# Continuum mechanics/Tensor-vector identities

## Tensor-vector identity - 1

$[(\mathbf {v} \bullet \mathbf {a} )({\boldsymbol {S}}\bullet \mathbf {b} )]\cdot \mathbf {n} =\mathbf {a} \cdot [\{\mathbf {v} \otimes ({\boldsymbol {S}}^{T}\bullet \mathbf {n} )\}\cdot \mathbf {b} ]~.$

Proof:

Using the identity $\mathbf {a} \cdot ({\boldsymbol {A}}^{T}\cdot \mathbf {b} )=\mathbf {b} \cdot ({\boldsymbol {A}}\cdot \mathbf {a} )$  we have

$\mathbf {n} \cdot [(\mathbf {v} \bullet \mathbf {a} )({\boldsymbol {S}}\bullet \mathbf {b} )]=\mathbf {b} \cdot [(\mathbf {v} \cdot \mathbf {a} )({\boldsymbol {S}}^{T}\cdot \mathbf {n} )]~.$

Also, using the definition $(\mathbf {u} \otimes \mathbf {v} )\cdot \mathbf {a} =(\mathbf {a} \cdot \mathbf {v} )\mathbf {u}$  we have

$(\mathbf {v} \cdot \mathbf {a} )({\boldsymbol {S}}^{T}\cdot \mathbf {n} )=[({\boldsymbol {S}}^{T}\cdot \mathbf {n} )\otimes \mathbf {v} ]\cdot \mathbf {a} ~.$

Therefore,

$\mathbf {n} \cdot [(\mathbf {v} \bullet \mathbf {a} )({\boldsymbol {S}}\bullet \mathbf {b} )]=\mathbf {b} \cdot [\{({\boldsymbol {S}}^{T}\cdot \mathbf {n} )\otimes \mathbf {v} \}\cdot \mathbf {a} ]~.$

Using the identity $\mathbf {a} \cdot ({\boldsymbol {A}}^{T}\cdot \mathbf {b} )=\mathbf {b} \cdot ({\boldsymbol {A}}\cdot \mathbf {a} )$  we have

$\mathbf {b} \cdot [\{({\boldsymbol {S}}^{T}\cdot \mathbf {n} )\otimes \mathbf {v} \}\cdot \mathbf {a} ]=\mathbf {a} \cdot [\{({\boldsymbol {S}}^{T}\cdot \mathbf {n} )\otimes \mathbf {v} \}^{T}\cdot \mathbf {b} ]~.$

Finally, using the relation $(\mathbf {u} \otimes \mathbf {v} )^{T}=\mathbf {v} \otimes \mathbf {u}$ , we get

$\mathbf {a} \cdot [\{({\boldsymbol {S}}^{T}\cdot \mathbf {n} )\otimes \mathbf {v} \}^{T}\cdot \mathbf {b} ]=\mathbf {a} \cdot [\{\mathbf {v} \otimes ({\boldsymbol {S}}^{T}\cdot \mathbf {n} )\}\cdot \mathbf {b} ]~.$

Hence,

${[(\mathbf {v} \bullet \mathbf {a} )({\boldsymbol {S}}\bullet \mathbf {b} )]\cdot \mathbf {n} =\mathbf {a} \cdot [\{\mathbf {v} \otimes ({\boldsymbol {S}}^{T}\bullet \mathbf {n} )\}\cdot \mathbf {b} ]}\qquad \qquad \qquad \square$

## Tensor-vector identity 2

Let $\mathbf {v}$  be a vector field and let ${\boldsymbol {S}}$  be a second-order tensor field.
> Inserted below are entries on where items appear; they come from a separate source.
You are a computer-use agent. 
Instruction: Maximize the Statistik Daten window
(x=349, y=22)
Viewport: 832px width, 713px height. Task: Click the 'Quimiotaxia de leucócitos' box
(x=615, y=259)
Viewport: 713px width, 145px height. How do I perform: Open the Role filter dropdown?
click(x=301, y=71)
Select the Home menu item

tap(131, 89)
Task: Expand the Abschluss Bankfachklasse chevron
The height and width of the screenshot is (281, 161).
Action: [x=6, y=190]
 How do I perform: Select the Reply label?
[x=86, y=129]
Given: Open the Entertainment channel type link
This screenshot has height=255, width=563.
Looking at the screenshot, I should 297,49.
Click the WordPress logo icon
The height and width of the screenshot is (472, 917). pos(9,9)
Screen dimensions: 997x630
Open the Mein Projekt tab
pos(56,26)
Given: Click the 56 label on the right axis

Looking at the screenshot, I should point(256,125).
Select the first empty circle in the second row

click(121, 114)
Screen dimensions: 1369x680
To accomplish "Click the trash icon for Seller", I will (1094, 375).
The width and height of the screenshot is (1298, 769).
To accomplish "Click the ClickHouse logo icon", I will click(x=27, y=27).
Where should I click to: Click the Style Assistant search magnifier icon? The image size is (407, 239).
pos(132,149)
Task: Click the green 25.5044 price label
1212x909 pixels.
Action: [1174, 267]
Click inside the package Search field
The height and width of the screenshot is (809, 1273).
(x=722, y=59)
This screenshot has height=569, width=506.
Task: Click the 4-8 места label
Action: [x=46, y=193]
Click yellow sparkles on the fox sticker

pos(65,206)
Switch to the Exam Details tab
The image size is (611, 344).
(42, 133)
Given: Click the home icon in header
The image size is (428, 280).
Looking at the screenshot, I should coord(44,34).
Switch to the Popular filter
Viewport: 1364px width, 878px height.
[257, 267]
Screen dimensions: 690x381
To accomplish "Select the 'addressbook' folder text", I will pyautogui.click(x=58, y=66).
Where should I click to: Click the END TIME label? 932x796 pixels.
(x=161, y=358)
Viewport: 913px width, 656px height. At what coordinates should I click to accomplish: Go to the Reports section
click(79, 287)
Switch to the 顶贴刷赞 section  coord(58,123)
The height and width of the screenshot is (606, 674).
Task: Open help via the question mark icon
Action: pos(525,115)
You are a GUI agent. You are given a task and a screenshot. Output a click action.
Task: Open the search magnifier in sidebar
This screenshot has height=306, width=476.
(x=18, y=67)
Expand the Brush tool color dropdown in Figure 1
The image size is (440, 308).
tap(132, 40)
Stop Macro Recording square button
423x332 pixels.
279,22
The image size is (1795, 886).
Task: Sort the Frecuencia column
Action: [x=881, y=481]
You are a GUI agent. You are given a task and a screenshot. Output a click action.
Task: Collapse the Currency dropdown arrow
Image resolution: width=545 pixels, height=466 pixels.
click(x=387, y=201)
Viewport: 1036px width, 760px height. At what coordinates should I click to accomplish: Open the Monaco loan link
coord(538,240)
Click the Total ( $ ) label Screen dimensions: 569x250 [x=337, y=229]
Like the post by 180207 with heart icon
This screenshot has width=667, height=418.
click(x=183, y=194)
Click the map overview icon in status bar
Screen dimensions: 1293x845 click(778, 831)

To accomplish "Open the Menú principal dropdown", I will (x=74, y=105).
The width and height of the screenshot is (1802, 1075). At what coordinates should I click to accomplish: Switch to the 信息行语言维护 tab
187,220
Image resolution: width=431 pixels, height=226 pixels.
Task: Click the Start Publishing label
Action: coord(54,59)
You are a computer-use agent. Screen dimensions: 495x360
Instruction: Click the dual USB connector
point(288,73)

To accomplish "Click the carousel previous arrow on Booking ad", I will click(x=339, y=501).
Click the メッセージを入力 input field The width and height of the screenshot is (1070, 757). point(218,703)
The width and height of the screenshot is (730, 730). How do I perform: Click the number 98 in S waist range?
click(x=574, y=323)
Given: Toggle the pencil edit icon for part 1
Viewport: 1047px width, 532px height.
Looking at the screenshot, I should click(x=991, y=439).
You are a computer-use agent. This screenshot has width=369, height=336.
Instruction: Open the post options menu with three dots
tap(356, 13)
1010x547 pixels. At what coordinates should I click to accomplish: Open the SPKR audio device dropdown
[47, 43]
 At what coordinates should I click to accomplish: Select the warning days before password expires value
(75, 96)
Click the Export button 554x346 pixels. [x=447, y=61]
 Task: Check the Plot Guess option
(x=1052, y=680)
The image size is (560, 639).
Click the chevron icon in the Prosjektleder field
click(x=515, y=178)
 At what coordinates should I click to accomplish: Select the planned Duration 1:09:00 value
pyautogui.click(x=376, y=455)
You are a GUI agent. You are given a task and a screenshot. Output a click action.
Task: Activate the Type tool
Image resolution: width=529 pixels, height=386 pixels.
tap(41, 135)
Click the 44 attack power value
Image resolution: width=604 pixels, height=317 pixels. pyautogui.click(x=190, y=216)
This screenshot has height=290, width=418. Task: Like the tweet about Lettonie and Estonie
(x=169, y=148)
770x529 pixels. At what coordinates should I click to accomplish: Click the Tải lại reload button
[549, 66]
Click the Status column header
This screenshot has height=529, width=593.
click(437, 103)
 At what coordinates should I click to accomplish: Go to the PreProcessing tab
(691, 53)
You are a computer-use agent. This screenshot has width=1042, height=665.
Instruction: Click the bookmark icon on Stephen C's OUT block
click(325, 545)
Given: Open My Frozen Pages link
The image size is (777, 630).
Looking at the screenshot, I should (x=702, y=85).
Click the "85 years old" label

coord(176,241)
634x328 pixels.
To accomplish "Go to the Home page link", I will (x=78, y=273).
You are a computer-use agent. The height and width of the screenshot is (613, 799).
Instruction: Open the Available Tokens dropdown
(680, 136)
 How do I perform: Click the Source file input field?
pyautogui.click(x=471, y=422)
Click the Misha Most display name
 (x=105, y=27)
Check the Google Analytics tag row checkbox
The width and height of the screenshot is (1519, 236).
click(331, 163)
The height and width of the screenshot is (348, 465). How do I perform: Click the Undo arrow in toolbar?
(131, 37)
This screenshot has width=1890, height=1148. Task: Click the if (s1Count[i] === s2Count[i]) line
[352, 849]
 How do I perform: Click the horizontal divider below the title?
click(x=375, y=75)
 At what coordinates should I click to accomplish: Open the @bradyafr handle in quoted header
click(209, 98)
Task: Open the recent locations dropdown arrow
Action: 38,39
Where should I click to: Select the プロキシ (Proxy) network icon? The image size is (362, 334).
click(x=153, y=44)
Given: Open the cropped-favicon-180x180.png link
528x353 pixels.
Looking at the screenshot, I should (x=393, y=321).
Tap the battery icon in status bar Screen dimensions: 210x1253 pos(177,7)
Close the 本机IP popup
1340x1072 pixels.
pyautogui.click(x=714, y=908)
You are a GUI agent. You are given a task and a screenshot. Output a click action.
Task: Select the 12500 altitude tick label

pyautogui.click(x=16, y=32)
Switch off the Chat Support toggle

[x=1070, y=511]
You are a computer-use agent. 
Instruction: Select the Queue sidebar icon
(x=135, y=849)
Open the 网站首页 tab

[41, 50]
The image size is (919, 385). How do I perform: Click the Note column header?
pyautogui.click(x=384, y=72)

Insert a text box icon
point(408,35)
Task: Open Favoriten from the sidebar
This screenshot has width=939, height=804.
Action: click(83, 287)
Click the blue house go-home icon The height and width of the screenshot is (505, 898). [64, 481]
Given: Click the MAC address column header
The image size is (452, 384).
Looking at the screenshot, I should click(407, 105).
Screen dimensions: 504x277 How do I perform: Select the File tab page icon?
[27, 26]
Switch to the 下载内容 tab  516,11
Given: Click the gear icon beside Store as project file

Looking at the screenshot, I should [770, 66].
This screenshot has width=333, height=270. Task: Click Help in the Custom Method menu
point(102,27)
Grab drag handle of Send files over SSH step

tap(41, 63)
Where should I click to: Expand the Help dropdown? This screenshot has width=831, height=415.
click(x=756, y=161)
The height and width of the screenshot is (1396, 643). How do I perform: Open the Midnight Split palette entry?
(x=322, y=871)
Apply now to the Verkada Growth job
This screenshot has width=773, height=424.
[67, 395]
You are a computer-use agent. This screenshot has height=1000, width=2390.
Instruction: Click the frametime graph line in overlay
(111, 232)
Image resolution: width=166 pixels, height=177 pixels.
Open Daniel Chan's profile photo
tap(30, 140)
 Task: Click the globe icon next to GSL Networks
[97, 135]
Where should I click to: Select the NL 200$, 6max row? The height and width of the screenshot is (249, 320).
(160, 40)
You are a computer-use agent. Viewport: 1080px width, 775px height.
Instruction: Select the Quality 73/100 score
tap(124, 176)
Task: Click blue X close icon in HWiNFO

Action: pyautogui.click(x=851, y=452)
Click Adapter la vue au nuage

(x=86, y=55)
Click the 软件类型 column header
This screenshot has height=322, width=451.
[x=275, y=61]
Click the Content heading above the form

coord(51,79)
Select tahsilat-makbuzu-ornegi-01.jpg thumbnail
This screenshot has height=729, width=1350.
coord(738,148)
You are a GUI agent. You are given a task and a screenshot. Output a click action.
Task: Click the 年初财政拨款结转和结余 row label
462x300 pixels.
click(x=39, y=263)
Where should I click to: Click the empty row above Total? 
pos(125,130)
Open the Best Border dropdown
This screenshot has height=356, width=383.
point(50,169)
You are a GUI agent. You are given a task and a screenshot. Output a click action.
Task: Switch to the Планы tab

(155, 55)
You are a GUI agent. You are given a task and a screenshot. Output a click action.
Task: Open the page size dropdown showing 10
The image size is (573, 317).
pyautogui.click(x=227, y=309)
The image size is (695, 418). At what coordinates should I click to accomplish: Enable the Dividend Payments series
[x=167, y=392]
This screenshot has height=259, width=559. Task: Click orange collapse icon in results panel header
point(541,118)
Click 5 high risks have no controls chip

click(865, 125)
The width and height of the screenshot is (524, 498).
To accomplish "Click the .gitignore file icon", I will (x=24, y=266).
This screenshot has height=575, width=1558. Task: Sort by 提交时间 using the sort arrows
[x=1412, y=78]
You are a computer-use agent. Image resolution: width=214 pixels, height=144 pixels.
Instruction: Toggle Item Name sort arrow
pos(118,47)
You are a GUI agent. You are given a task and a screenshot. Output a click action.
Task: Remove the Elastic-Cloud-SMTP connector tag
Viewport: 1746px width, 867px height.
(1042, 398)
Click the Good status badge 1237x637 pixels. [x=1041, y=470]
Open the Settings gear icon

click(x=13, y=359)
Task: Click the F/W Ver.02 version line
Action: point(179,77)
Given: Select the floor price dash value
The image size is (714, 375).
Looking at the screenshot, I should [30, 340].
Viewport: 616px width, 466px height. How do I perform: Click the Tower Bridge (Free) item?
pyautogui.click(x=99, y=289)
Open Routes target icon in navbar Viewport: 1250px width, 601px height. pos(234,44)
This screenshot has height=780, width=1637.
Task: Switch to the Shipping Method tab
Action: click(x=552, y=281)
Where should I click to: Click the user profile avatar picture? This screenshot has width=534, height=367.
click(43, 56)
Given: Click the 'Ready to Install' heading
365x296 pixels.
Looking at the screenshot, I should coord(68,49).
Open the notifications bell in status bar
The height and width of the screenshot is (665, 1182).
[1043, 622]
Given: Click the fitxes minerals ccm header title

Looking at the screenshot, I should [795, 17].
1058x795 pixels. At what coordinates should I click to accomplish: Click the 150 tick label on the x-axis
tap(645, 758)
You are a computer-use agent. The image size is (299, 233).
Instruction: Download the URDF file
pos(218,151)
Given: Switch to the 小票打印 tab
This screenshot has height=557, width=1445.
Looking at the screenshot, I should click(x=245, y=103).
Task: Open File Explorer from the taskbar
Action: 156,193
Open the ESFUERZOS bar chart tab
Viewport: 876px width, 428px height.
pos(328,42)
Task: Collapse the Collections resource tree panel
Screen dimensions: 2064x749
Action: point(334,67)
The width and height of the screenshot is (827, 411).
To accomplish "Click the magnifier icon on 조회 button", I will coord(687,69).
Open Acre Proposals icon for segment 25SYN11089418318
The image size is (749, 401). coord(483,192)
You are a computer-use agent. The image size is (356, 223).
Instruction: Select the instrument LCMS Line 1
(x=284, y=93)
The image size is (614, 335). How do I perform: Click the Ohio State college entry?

Let $\mathbf {a}$  and $\mathbf {b}$  be two arbitrary vectors. Show that

${\boldsymbol {\nabla }}\bullet [(\mathbf {v} \cdot \mathbf {a} )({\boldsymbol {S}}\cdot \mathbf {b} )]=\mathbf {a} \cdot [\{{\boldsymbol {\nabla }}\mathbf {v} \cdot {\boldsymbol {S}}+\mathbf {v} \otimes ({\boldsymbol {\nabla }}\bullet {\boldsymbol {S}}^{T})\}\cdot \mathbf {b} ]~.$

Proof:

Using the identity ${\boldsymbol {\nabla }}\bullet (\varphi ~\mathbf {u} )=\mathbf {u} \cdot {\boldsymbol {\nabla }}\varphi +\varphi ~{\boldsymbol {\nabla }}\bullet \mathbf {u}$  we have

${\boldsymbol {\nabla }}\bullet [(\mathbf {v} \cdot \mathbf {a} )({\boldsymbol {S}}\cdot \mathbf {b} )]=({\boldsymbol {S}}\cdot \mathbf {b} )\cdot {\boldsymbol {\nabla }}(\mathbf {v} \cdot \mathbf {a} )+(\mathbf {v} \cdot \mathbf {a} )~{\boldsymbol {\nabla }}\bullet ({\boldsymbol {S}}\cdot \mathbf {b} )~.$

From the identity ${\boldsymbol {\nabla }}(\mathbf {u} \cdot \mathbf {v} )={\boldsymbol {\nabla }}\mathbf {u} ^{T}\cdot {\boldsymbol {\nabla }}\mathbf {v} +{\boldsymbol {\nabla }}\mathbf {v} ^{T}\cdot \mathbf {u}$ , we have ${\boldsymbol {\nabla }}(\mathbf {v} \cdot \mathbf {a} )={\boldsymbol {\nabla }}\mathbf {v} ^{T}\cdot \mathbf {a} +{\boldsymbol {\nabla }}\mathbf {a} ^{T}\cdot \mathbf {v}$ .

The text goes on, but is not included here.